Input data:

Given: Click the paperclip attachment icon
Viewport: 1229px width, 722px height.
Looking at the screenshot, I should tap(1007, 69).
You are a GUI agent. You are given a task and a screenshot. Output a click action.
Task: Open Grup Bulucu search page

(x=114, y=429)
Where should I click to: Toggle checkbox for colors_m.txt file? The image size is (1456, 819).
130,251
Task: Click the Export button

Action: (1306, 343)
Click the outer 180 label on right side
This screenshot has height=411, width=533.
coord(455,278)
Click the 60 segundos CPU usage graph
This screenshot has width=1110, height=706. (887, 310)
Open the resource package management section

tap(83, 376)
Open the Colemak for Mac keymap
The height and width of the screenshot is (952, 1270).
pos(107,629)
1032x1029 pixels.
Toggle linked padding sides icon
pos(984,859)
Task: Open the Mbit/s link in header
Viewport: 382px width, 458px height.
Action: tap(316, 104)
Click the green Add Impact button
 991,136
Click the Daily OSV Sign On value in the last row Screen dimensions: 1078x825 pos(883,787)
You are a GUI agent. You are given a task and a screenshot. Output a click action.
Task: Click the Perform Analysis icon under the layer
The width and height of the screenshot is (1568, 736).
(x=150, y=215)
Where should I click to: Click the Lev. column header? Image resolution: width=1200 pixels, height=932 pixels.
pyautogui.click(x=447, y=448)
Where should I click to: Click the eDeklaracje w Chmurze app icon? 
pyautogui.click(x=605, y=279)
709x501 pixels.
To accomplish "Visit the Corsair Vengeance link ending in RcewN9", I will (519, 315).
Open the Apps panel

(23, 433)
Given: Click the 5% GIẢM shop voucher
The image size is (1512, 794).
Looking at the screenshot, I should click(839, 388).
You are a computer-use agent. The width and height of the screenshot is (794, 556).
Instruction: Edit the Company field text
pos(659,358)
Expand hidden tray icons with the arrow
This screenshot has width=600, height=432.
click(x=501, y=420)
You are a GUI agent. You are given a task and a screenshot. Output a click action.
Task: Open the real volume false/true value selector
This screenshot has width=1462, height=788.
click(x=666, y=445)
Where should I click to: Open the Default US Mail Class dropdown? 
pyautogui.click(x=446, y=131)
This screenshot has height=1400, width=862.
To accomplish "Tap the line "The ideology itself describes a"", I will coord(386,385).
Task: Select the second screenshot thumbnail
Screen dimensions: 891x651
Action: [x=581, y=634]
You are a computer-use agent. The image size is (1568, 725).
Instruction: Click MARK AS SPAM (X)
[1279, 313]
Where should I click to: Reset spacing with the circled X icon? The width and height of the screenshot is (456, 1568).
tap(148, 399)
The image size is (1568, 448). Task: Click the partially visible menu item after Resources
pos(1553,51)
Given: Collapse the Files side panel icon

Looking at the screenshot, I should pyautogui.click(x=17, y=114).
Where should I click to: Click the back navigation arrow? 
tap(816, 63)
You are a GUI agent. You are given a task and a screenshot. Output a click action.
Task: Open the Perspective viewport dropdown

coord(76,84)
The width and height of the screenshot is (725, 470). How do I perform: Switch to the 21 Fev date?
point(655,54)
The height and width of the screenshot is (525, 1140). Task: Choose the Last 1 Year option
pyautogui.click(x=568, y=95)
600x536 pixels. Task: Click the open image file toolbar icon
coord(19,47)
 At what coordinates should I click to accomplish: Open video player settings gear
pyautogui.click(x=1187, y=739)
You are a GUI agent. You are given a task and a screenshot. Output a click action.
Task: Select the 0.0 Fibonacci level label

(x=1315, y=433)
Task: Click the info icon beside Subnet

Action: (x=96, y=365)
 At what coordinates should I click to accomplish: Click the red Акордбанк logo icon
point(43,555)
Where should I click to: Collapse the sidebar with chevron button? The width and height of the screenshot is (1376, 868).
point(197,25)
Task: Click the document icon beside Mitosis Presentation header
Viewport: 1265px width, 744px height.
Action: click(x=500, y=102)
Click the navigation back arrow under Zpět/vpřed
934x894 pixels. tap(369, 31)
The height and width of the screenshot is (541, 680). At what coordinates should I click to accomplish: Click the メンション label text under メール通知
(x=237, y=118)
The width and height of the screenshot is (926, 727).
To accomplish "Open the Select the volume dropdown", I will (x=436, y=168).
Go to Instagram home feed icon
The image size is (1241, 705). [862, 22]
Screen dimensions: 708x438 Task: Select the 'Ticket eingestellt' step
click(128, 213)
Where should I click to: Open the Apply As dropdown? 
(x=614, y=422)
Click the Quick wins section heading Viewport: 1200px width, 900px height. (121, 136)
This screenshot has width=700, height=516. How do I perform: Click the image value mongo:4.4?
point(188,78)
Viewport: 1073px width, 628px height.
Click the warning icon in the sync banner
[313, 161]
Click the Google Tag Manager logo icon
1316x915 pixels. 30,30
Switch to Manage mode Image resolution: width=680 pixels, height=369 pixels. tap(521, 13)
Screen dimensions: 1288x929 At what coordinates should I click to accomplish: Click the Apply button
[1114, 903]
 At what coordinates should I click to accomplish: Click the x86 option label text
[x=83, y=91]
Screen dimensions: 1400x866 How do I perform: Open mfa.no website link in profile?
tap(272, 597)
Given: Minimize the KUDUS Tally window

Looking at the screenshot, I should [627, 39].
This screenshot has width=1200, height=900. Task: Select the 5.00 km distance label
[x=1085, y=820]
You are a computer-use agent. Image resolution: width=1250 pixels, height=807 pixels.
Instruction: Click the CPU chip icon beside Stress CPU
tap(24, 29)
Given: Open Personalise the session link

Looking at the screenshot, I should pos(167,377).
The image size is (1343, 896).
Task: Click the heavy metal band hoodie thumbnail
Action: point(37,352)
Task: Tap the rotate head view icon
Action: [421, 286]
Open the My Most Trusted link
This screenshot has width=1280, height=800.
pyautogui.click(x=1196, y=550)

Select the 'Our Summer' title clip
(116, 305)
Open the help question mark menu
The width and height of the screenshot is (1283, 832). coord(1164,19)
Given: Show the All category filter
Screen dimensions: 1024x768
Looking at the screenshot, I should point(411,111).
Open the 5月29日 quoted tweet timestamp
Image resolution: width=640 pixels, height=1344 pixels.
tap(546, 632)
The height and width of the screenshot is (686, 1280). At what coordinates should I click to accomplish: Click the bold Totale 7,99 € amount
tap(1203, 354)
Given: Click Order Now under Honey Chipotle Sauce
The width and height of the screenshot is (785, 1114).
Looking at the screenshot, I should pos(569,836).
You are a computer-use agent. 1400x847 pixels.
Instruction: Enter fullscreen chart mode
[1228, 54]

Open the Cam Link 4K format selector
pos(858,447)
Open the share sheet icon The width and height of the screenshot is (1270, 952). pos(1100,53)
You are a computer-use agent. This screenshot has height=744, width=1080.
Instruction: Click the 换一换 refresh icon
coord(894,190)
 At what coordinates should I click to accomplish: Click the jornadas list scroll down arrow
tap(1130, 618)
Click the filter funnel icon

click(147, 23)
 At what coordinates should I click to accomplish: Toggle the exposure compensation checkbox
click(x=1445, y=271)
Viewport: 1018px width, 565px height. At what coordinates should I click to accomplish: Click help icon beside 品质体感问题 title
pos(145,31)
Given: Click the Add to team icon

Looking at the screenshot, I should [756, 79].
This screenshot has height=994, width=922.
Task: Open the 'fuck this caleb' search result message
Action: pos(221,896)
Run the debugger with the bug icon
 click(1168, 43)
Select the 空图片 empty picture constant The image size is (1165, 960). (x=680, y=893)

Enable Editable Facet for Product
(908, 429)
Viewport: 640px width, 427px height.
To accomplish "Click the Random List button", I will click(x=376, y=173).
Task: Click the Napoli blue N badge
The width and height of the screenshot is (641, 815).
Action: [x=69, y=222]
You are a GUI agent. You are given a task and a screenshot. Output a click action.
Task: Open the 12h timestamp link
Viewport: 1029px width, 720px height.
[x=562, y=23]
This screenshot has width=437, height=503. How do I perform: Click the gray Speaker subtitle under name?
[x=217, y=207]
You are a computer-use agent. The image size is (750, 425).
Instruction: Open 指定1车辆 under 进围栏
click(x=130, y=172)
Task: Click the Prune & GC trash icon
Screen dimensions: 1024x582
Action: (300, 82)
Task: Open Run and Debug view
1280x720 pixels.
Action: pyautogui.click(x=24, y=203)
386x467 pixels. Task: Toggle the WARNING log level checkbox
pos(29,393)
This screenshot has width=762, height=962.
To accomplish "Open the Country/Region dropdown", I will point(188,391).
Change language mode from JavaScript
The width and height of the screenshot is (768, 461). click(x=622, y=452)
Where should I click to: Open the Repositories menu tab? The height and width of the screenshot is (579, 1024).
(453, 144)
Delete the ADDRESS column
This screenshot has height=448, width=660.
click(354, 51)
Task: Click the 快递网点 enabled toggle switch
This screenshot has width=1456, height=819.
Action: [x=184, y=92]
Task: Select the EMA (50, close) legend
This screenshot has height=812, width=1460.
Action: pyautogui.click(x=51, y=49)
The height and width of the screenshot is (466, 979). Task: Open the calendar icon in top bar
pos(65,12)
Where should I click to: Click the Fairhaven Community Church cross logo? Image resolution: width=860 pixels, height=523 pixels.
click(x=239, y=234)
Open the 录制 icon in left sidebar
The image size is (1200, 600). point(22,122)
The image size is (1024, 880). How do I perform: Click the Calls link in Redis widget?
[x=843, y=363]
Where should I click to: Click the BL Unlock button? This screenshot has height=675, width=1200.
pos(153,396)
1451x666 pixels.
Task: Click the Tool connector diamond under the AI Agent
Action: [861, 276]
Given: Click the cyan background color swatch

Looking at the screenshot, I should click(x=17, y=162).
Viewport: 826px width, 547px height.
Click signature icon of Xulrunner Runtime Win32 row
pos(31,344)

What is required:
Collect every line of the records that contains the string "arrow", matching case exactly, and copy each line out in full.

Final result:
Expand hidden tray icons with the arrow
Where should I click to: Click the back navigation arrow? 
Click the navigation back arrow under Zpět/vpřed
 At what coordinates should I click to accomplish: Click the jornadas list scroll down arrow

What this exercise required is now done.